**Task directions**
Return the entire listing exactly, leaving nothing out.

**Material provided**
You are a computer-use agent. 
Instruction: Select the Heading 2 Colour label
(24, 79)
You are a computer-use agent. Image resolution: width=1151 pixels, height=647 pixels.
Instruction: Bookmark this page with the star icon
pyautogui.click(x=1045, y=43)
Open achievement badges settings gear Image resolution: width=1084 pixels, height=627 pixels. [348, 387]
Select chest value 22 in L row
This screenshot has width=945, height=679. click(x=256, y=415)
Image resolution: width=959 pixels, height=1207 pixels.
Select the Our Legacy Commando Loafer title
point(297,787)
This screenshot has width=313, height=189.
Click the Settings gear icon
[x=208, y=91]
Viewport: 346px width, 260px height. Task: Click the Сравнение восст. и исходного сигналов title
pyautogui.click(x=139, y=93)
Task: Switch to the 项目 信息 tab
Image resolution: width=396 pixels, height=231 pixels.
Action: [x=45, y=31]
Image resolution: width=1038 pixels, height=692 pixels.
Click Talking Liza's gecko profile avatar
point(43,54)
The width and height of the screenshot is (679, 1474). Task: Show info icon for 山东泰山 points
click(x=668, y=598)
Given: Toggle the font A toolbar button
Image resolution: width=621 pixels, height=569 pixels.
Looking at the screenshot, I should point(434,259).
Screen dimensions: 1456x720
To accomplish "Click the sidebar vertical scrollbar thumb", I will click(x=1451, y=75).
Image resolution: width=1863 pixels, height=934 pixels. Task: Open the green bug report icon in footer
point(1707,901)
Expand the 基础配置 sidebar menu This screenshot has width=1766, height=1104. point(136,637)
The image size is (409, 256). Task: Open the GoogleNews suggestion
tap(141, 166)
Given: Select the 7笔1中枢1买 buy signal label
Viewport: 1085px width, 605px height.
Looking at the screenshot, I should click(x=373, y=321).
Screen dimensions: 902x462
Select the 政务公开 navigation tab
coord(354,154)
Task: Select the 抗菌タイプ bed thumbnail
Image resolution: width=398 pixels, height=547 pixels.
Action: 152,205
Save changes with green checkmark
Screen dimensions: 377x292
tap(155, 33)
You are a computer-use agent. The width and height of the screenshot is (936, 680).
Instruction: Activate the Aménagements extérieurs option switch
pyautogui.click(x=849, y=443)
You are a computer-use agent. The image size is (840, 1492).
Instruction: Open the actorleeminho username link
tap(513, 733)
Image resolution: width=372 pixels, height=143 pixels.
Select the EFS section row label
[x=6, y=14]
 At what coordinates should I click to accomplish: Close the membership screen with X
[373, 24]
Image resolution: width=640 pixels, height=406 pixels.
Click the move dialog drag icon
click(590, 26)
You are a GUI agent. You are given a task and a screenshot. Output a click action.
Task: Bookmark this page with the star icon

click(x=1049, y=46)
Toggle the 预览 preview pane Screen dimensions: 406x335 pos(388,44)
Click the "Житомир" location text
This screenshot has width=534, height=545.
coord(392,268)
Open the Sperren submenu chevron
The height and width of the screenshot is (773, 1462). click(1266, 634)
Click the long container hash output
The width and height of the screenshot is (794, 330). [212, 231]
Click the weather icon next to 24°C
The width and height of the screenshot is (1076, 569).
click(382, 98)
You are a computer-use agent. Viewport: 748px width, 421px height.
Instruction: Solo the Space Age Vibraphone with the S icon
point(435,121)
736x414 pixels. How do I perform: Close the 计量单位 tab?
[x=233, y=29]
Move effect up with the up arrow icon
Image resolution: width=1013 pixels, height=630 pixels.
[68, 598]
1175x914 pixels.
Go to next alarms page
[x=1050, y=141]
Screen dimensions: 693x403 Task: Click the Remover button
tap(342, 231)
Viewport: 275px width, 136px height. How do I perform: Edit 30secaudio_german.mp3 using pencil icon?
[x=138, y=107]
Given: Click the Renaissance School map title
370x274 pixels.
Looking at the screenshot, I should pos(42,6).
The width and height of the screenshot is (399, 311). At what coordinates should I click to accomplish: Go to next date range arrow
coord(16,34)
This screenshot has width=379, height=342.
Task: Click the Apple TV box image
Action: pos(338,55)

**Exercise result**
You are a computer-use agent. 
Instruction: Select the Heading 2 Colour label
(24, 79)
You are a computer-use agent. Image resolution: width=1151 pixels, height=647 pixels.
Instruction: Bookmark this page with the star icon
pyautogui.click(x=1045, y=43)
Open achievement badges settings gear Image resolution: width=1084 pixels, height=627 pixels. [348, 387]
Select chest value 22 in L row
This screenshot has width=945, height=679. click(x=256, y=415)
Image resolution: width=959 pixels, height=1207 pixels.
Select the Our Legacy Commando Loafer title
point(297,787)
This screenshot has width=313, height=189.
Click the Settings gear icon
[x=208, y=91]
Viewport: 346px width, 260px height. Task: Click the Сравнение восст. и исходного сигналов title
pyautogui.click(x=139, y=93)
Task: Switch to the 项目 信息 tab
Image resolution: width=396 pixels, height=231 pixels.
Action: [x=45, y=31]
Image resolution: width=1038 pixels, height=692 pixels.
Click Talking Liza's gecko profile avatar
point(43,54)
The width and height of the screenshot is (679, 1474). Task: Show info icon for 山东泰山 points
click(x=668, y=598)
Given: Toggle the font A toolbar button
Image resolution: width=621 pixels, height=569 pixels.
Looking at the screenshot, I should point(434,259).
Screen dimensions: 1456x720
To accomplish "Click the sidebar vertical scrollbar thumb", I will click(x=1451, y=75).
Image resolution: width=1863 pixels, height=934 pixels. Task: Open the green bug report icon in footer
point(1707,901)
Expand the 基础配置 sidebar menu This screenshot has width=1766, height=1104. point(136,637)
The image size is (409, 256). Task: Open the GoogleNews suggestion
tap(141, 166)
Given: Select the 7笔1中枢1买 buy signal label
Viewport: 1085px width, 605px height.
Looking at the screenshot, I should click(x=373, y=321).
Screen dimensions: 902x462
Select the 政务公开 navigation tab
coord(354,154)
Task: Select the 抗菌タイプ bed thumbnail
Image resolution: width=398 pixels, height=547 pixels.
Action: 152,205
Save changes with green checkmark
Screen dimensions: 377x292
tap(155, 33)
You are a computer-use agent. The width and height of the screenshot is (936, 680).
Instruction: Activate the Aménagements extérieurs option switch
pyautogui.click(x=849, y=443)
You are a computer-use agent. The image size is (840, 1492).
Instruction: Open the actorleeminho username link
tap(513, 733)
Image resolution: width=372 pixels, height=143 pixels.
Select the EFS section row label
[x=6, y=14]
 At what coordinates should I click to accomplish: Close the membership screen with X
[373, 24]
Image resolution: width=640 pixels, height=406 pixels.
Click the move dialog drag icon
click(590, 26)
You are a GUI agent. You are given a task and a screenshot. Output a click action.
Task: Bookmark this page with the star icon

click(x=1049, y=46)
Toggle the 预览 preview pane Screen dimensions: 406x335 pos(388,44)
Click the "Житомир" location text
This screenshot has width=534, height=545.
coord(392,268)
Open the Sperren submenu chevron
The height and width of the screenshot is (773, 1462). click(1266, 634)
Click the long container hash output
The width and height of the screenshot is (794, 330). [212, 231]
Click the weather icon next to 24°C
The width and height of the screenshot is (1076, 569).
click(382, 98)
You are a computer-use agent. Viewport: 748px width, 421px height.
Instruction: Solo the Space Age Vibraphone with the S icon
point(435,121)
736x414 pixels. How do I perform: Close the 计量单位 tab?
[x=233, y=29]
Move effect up with the up arrow icon
Image resolution: width=1013 pixels, height=630 pixels.
[68, 598]
1175x914 pixels.
Go to next alarms page
[x=1050, y=141]
Screen dimensions: 693x403 Task: Click the Remover button
tap(342, 231)
Viewport: 275px width, 136px height. How do I perform: Edit 30secaudio_german.mp3 using pencil icon?
[x=138, y=107]
Given: Click the Renaissance School map title
370x274 pixels.
Looking at the screenshot, I should pos(42,6).
The width and height of the screenshot is (399, 311). At what coordinates should I click to accomplish: Go to next date range arrow
coord(16,34)
This screenshot has width=379, height=342.
Task: Click the Apple TV box image
Action: pos(338,55)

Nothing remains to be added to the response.